Take the piece “NK Nuclear Core High Explosive,” seen at this and last year’s GAX exhibitions.
In the background, Pontillas paints an image of soldiers in the midst of war from the movie “Hamburger Hill,” depicted from the infamous Vietnam-era battle.
Pontillas was inspired to paint the scene with a grid after North Korea had threatened to direct its missiles at Guam a couple of years ago.
“Once I got the background done, I wondered what I was going to put on top,” he says.
“The grid is a nuclear diagram. I put the hamburger as a plutonium. There’s a small round thing there and I replaced it, that’s the plutonium.”
It all starts to make sense when you see his other pieces, including “Food Stamp Madness.”

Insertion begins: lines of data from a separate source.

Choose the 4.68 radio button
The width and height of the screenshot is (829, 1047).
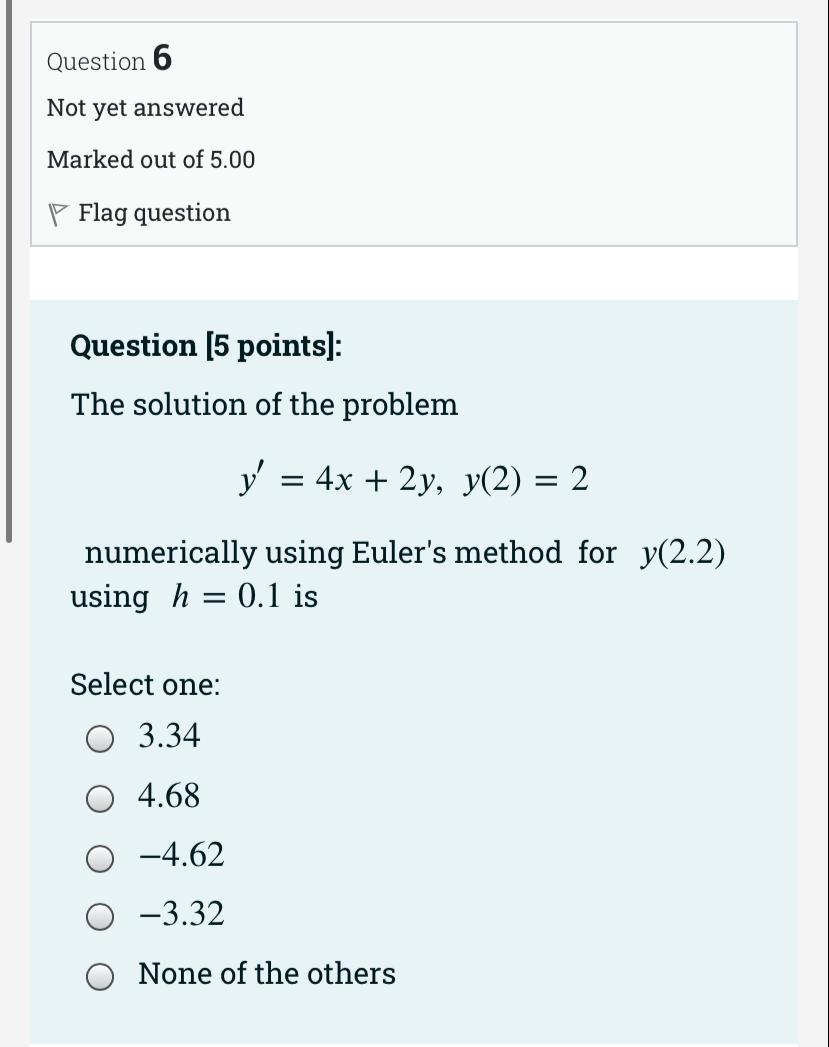100,797
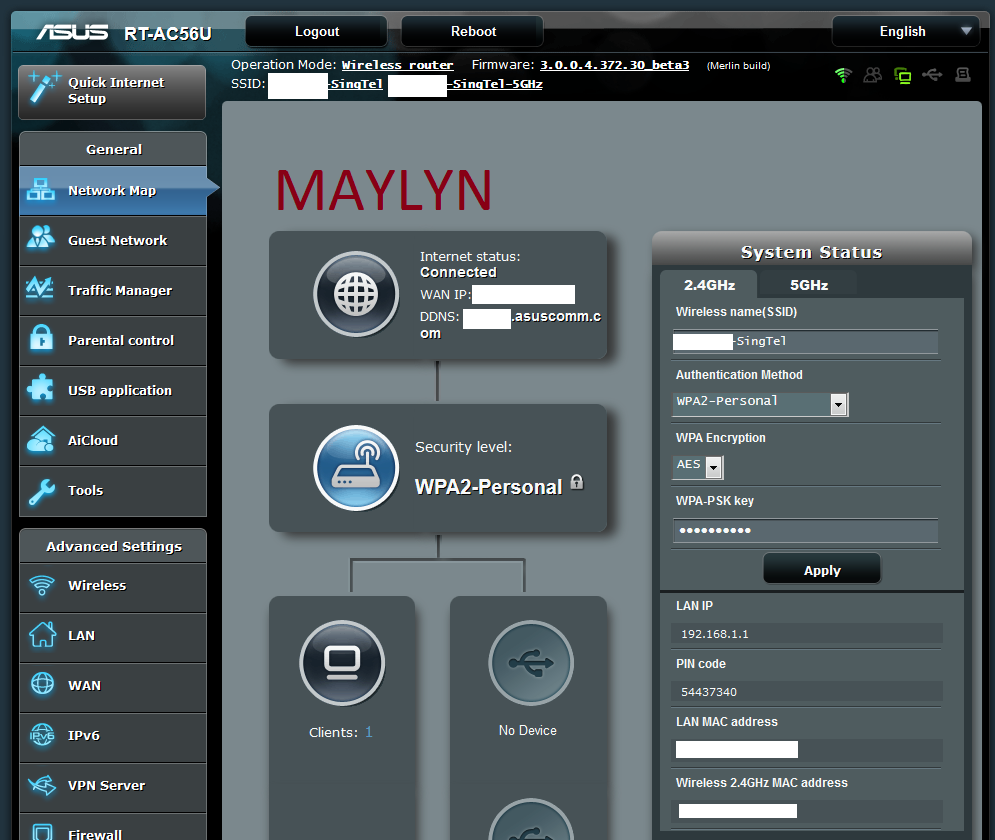The image size is (995, 840).
Task: Open the firmware version link
Action: tap(614, 65)
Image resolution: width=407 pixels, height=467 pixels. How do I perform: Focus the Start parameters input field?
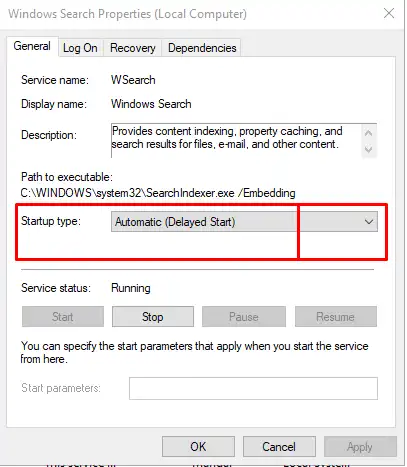(253, 388)
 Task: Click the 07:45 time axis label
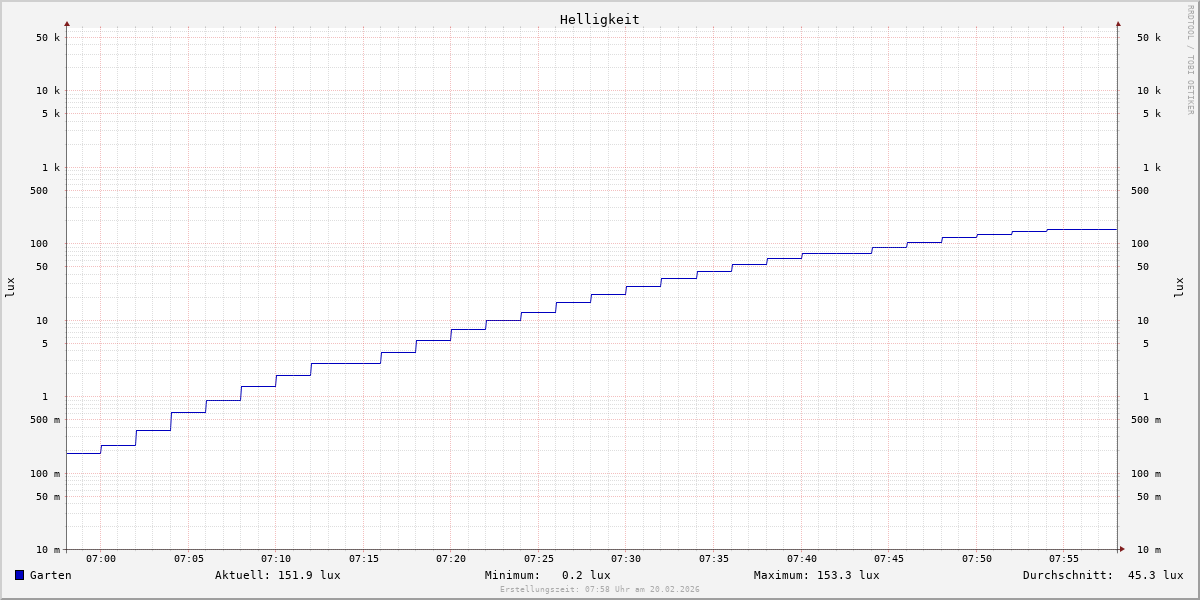click(889, 559)
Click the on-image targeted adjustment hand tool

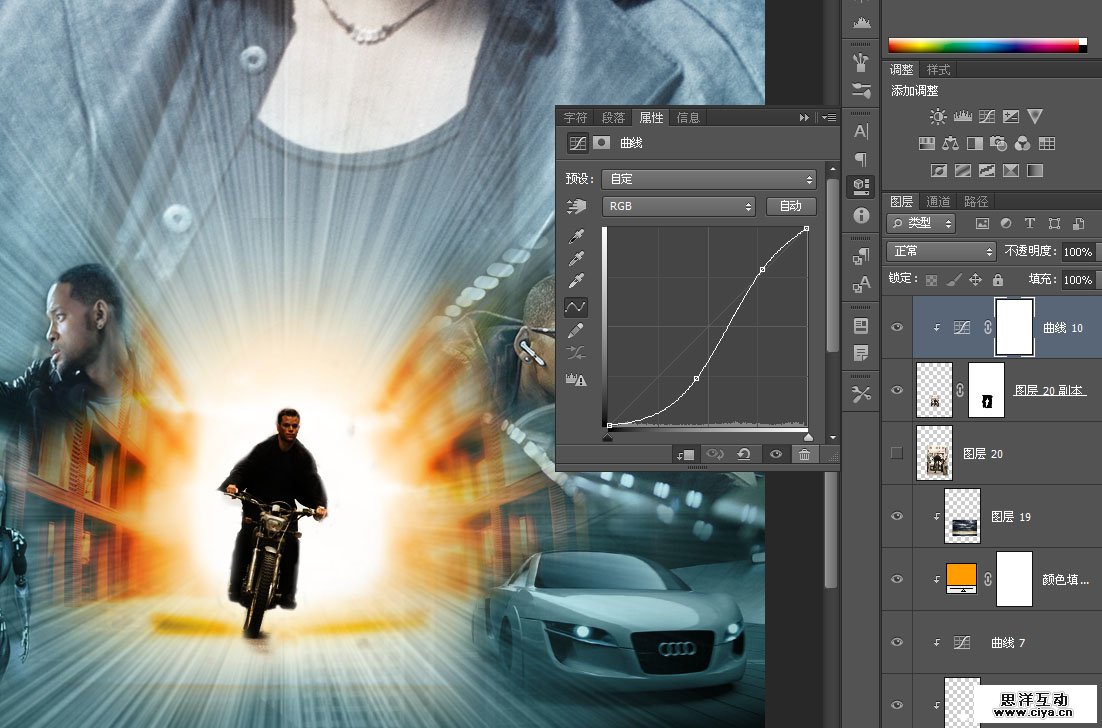coord(576,207)
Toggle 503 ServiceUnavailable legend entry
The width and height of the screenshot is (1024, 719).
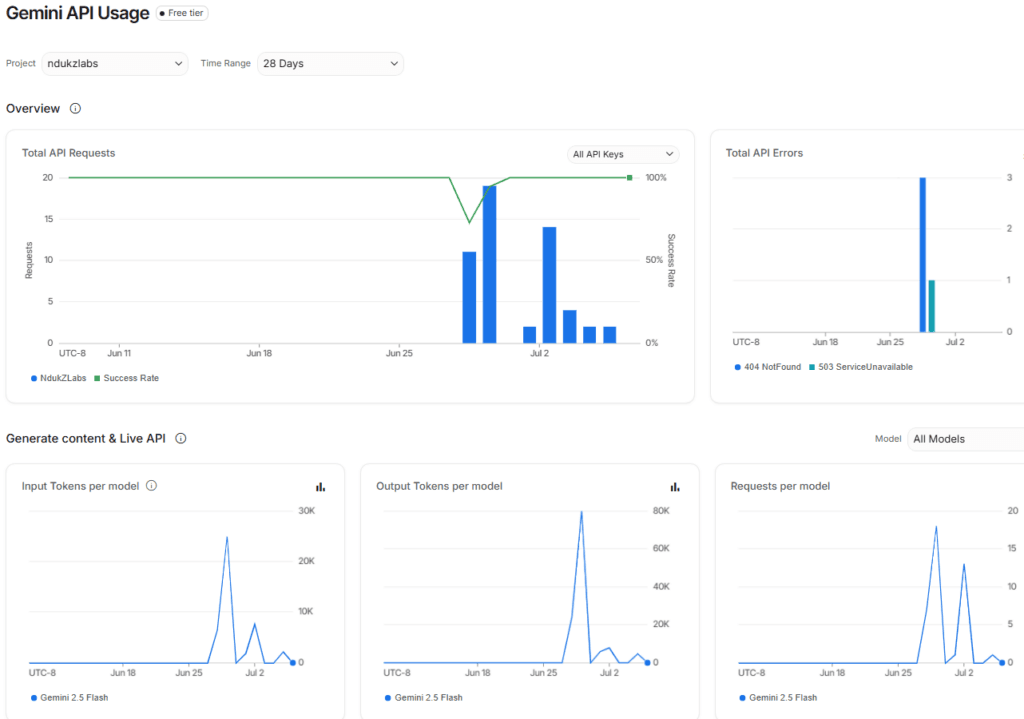point(861,367)
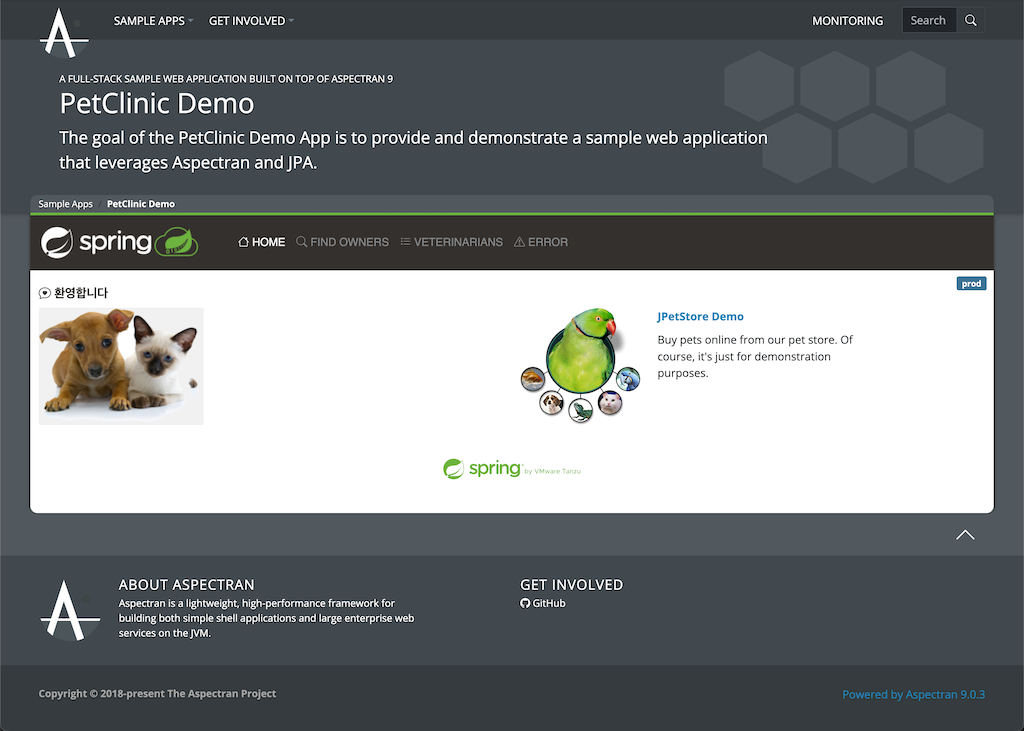Click the Aspectran logo in the footer

coord(69,609)
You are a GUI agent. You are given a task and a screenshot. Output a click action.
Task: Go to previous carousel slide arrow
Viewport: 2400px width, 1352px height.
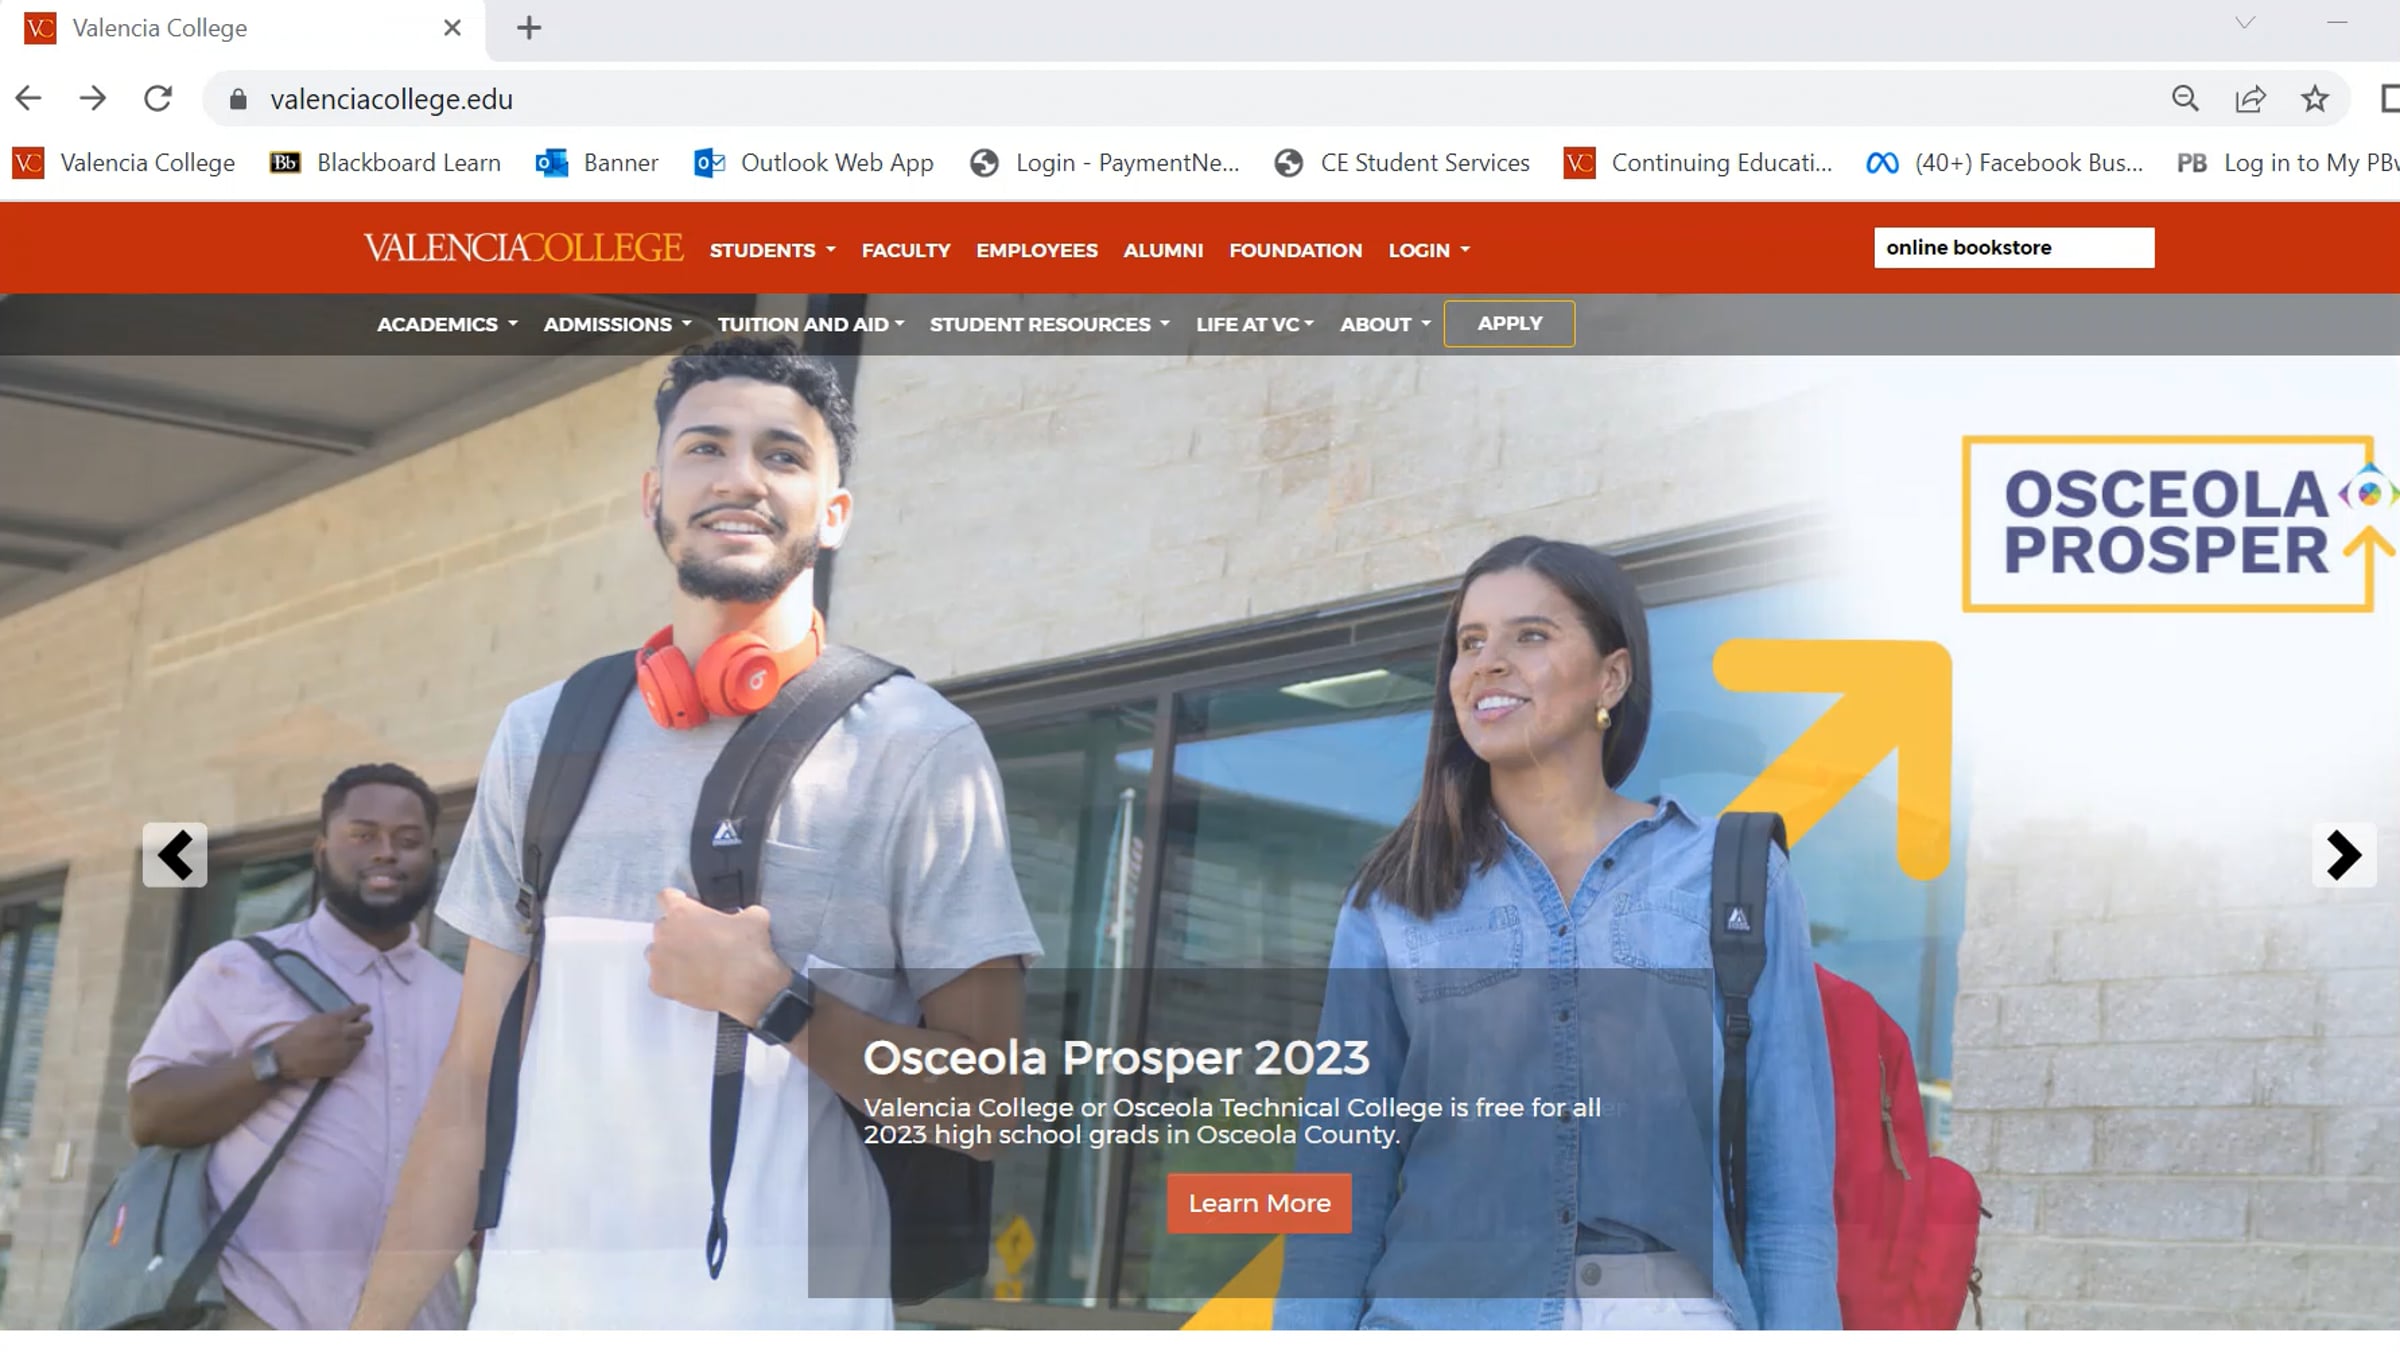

Pontillas takes another crowded scene and puts it on canvas, this time an image of a grocery store completely jammed with people.
“The grid is the inside of the birds eye view of the shopping and it’s crowded and I’m thinking it looks like panic buying,” he says. “It’s a chaos of shopping. When I put the grid down, zoom in, so it’s a shopping cart. Those are the people doing from the distance, they see the wheel, and some image. But it’s an empty shopping cart. The one holding that, came late, but it’s already full of people. You’re going to fill up your cart but it’s crowded and everyone’s cart is full but yours.”
The grid pattern atop of the painting is the lines of an empty shopping cart.
You can catch some of Pontillas’ work at different coffee shops and stores across the island, and look forward to next year’s GAX where he plans on expanding his artwork into the three-dimensional abstract.